Why sports and exercise are barely relevant and what really counts is occupational and household activity.
Guest contributor Prof Arya Sharma discusses a paper that suggests why attempts to encourage recreational physical activity are largely doomed to fail.
Prof. Arya Sharma
There is no doubt that reducing sedentariness and increasing physical activity can have enormous health benefits. This is why public health policies and health promotion bombard us with messages on how to get more active – unfortunately, much of the advice focuses on increasing engagement in recreational and volitional sports and exercise.
A paper by Chuck Ratzlaff from Harvard University, published in the British Journal of Sports Medicine now suggests why attempts to encourage recreational physical activity are largely doomed to fail. This is simply not where most people’s physical activity happens – nor is it likely to happen. Most people simply do not like being physically active enough to want to do it – when given the choice, they’d much rather sit or lie down (which makes perfect evolutionary sense). It is therefore but natural, that about 80% of total daily physical activity in most people is associated with occupational and non-leisure (household chores).
Sporting activity formed a small fraction of overall physical activity compared with occupational and household activity (even more so in women) in Ratzlaff’s analysis of his recent population-based research measuring lifetime physical activity. If anything women have gotten even more physically active than before.
This not only means that most of us (even those, who do not seek out or participate in ‘recreational’ physical activity) are probably more active than generally assumed. It also means that perhaps the focus of public health measures to promote a more active ‘lifestyle’ may need to focus more on restoring physical activity in occupational and household settings.
Obviously, re-introducing physical labour into the workplace and household may prove far more challenging than simply appealing to people to go for a walk or run (to nowhere).
That workplaces, buildings and whole communities can be re-engineered to promote physical activity (whether you like it or not) is, for example, exemplified in the new Edmonton Clinic Health Academy at the University of Alberta, which incidentally, also houses our School of Public Health.
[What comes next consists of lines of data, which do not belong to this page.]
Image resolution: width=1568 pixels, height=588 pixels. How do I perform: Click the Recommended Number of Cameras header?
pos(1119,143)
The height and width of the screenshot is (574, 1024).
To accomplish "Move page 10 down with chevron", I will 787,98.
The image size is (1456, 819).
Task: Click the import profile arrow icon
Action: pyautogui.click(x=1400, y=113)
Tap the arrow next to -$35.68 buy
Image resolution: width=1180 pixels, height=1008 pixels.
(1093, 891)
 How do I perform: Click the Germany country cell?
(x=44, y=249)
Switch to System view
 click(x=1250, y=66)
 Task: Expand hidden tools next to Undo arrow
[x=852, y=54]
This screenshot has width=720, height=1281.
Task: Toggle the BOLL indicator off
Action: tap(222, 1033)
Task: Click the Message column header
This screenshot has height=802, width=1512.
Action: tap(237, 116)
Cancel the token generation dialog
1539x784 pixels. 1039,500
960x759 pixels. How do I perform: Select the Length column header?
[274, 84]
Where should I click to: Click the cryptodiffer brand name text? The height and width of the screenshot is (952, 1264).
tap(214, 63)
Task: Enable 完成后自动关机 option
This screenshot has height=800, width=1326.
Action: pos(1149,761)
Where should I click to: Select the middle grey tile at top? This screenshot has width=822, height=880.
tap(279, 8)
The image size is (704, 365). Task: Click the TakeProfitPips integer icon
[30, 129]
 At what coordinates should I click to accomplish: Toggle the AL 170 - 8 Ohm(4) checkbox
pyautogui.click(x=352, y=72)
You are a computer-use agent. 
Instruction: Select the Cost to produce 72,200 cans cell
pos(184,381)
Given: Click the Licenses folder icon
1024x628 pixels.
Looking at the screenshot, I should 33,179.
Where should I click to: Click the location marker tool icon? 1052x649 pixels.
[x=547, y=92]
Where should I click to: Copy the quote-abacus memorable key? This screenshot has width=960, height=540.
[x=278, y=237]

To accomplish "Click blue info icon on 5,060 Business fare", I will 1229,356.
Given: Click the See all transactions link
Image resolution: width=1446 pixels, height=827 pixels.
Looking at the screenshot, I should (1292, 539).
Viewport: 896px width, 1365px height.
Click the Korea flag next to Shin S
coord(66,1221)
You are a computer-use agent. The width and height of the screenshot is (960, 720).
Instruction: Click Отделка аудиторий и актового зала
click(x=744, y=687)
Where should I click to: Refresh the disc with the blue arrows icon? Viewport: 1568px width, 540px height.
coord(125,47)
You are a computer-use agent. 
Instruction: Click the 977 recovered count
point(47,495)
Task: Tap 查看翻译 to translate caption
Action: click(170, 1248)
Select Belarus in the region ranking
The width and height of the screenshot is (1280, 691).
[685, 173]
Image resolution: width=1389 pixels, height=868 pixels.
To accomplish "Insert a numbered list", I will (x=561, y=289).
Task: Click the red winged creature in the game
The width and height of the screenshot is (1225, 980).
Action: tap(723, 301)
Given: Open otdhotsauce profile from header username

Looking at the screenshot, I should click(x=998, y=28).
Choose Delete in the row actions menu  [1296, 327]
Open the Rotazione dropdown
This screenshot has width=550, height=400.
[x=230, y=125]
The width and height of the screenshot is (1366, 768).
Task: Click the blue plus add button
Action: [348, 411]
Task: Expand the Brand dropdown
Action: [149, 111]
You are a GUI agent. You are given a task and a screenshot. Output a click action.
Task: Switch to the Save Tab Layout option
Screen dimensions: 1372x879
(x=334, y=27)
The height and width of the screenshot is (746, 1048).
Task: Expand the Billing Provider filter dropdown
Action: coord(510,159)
Anyone entering this building is immediately faced with a wide open staircase (not stairwell!) – the elevators are rather hidden in a corner (and for some reason appear not to be accessible half the time). At any time there are people crowding the stairs. Most people will climb stairs when they have to – like it or not. (Simply putting up a sign pointing to the hidden stairwell on the other hand has little effect.)
The point is that we need to be more creative in designing and transforming our work and home environments and even our whole communities into spaces where physical activity is not just the easy but perhaps even the only choice. Perhaps, when it comes to building codes, it is time to establish codes for ‘active’ buildings in the same manner in which we now have building codes for environmental friendliness.
Despite all efforts (including tax breaks), we will probably not get the majority of the population to really ‘like and want’ to be physically active – most people would rather watch sports than do them (especially after a long day at work). This is why increasing occupational and household physical activity by 10% may have a huge population impact while increasing volitional sports and exercise by even 100% may do little (the multiple of zero is still zero!).